Growth hormone: pathologically elevated or induced by exercise, arginine and insulin hypoglycemia;
Insulin, glucagon, gastrin, serotonin: pathologically elevated or food-induced;
Insulin, glucagon: stimulated by arginine;
Thyrotropin: caused by thyroliberin.

The use of octreotide before, during and after pancreatic surgery can reduce the incidence of typical postoperative complications, in particular abscesses, sepsis, pancreatic fistulas, and acute postoperative pancreatitis.

With bleeding from varicose veins of the stomach and esophagus and with cirrhosis of the liver, due to the use of octreotide in combination with specific therapy (in particular with hemostatic and sclerosing treatment), a more effective stop of bleeding is observed. Octreotide is also used to prevent rebleeding.

Pharmacokinetics

Octreotide after subcutaneous administration is rapidly and completely absorbed. C max (maximum concentration of the substance) of octreotide in blood plasma is reached in 30 minutes.

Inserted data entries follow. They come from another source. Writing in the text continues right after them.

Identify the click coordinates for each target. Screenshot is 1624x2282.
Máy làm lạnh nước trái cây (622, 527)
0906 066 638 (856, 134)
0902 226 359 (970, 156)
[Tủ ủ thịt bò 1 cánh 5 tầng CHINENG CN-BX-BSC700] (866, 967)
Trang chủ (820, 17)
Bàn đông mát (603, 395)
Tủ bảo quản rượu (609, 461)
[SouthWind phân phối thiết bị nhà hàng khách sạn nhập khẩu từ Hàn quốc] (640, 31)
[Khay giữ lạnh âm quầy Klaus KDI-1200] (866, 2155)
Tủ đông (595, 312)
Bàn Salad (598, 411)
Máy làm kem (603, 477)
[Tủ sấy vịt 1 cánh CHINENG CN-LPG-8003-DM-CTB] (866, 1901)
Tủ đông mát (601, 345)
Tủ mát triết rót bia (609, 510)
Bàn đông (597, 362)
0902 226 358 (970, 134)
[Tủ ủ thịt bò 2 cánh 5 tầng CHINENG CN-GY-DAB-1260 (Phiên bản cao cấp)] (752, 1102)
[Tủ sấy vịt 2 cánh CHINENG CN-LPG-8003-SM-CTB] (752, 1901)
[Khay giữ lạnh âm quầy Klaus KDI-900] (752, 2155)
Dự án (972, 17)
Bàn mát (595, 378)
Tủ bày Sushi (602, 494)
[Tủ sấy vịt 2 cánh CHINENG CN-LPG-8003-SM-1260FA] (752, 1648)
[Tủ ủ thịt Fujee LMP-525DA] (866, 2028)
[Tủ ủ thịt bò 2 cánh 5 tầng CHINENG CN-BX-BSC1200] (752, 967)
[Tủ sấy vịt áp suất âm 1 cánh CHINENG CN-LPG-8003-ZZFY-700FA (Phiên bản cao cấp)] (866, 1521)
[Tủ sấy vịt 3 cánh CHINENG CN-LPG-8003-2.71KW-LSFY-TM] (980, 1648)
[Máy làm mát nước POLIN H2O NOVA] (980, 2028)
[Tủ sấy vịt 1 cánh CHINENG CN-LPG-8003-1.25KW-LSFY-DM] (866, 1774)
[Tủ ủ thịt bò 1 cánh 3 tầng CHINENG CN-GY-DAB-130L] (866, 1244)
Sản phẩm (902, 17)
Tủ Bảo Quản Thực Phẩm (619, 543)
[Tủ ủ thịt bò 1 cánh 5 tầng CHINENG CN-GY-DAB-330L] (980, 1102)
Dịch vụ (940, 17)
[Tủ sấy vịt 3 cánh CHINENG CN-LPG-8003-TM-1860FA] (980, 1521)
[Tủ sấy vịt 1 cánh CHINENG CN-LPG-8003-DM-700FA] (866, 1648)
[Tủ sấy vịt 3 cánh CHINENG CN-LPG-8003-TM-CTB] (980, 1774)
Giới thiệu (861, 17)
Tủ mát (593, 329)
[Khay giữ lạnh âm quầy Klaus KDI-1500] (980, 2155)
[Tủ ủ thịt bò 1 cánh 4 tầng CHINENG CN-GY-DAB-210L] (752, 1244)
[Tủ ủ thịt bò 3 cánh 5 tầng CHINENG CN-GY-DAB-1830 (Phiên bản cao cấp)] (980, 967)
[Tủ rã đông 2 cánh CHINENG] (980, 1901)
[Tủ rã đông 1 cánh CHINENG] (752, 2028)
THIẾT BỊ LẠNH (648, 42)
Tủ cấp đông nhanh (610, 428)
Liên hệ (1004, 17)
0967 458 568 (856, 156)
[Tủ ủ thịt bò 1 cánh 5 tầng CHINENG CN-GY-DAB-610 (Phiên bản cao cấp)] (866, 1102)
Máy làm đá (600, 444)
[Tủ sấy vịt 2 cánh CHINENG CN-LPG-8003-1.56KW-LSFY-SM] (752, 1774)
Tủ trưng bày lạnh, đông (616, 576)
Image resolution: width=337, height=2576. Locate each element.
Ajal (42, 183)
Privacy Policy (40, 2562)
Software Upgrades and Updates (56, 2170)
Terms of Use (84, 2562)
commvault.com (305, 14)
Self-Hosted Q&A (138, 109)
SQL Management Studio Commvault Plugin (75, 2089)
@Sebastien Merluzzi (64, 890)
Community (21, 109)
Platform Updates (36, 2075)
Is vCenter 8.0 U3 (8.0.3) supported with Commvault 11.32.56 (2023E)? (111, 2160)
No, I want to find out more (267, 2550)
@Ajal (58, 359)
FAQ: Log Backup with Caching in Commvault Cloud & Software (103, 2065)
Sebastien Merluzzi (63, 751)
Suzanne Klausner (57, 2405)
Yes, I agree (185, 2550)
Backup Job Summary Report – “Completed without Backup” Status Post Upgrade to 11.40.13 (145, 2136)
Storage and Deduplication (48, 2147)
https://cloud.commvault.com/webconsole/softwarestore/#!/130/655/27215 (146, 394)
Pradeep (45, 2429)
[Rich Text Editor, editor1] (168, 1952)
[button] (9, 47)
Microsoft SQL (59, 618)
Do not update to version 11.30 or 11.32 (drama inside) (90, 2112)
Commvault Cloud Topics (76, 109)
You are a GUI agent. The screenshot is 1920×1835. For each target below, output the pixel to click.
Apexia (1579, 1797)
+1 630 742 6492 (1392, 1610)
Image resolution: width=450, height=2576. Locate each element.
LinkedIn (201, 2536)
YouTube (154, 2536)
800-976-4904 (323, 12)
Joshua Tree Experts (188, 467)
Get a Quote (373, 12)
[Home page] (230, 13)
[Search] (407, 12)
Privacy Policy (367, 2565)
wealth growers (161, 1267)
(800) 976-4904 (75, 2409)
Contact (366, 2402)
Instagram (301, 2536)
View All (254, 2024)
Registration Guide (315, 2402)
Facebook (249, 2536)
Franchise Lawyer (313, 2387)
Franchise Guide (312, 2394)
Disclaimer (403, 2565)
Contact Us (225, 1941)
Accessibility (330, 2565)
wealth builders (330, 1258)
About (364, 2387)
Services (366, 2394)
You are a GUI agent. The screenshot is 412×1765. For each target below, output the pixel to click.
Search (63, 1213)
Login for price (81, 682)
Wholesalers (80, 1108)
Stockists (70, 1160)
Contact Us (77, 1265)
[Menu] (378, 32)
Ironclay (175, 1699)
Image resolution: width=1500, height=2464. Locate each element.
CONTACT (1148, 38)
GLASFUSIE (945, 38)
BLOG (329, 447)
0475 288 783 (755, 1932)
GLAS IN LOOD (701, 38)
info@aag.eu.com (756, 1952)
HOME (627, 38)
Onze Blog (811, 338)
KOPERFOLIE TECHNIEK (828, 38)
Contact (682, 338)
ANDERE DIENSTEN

The level of binding to plasma proteins is 65%. The substance binds to the formed elements of the blood to an extremely small extent. V d (volume of distribution) - 0.27 l / kg.

T 1/2 (half-life) after subcutaneous administration is 100 minutes. Removal of octreotide after intravenous use is carried out in two phases with a T 1/2 of 10 minutes (first phase) and 90 minutes (second phase). Most of the substance is excreted through the intestines, approximately 32% of the dose is excreted by the kidneys unchanged. The total clearance is 160 ml / min.

In elderly patients, clearance decreases, and T 1/2 increases.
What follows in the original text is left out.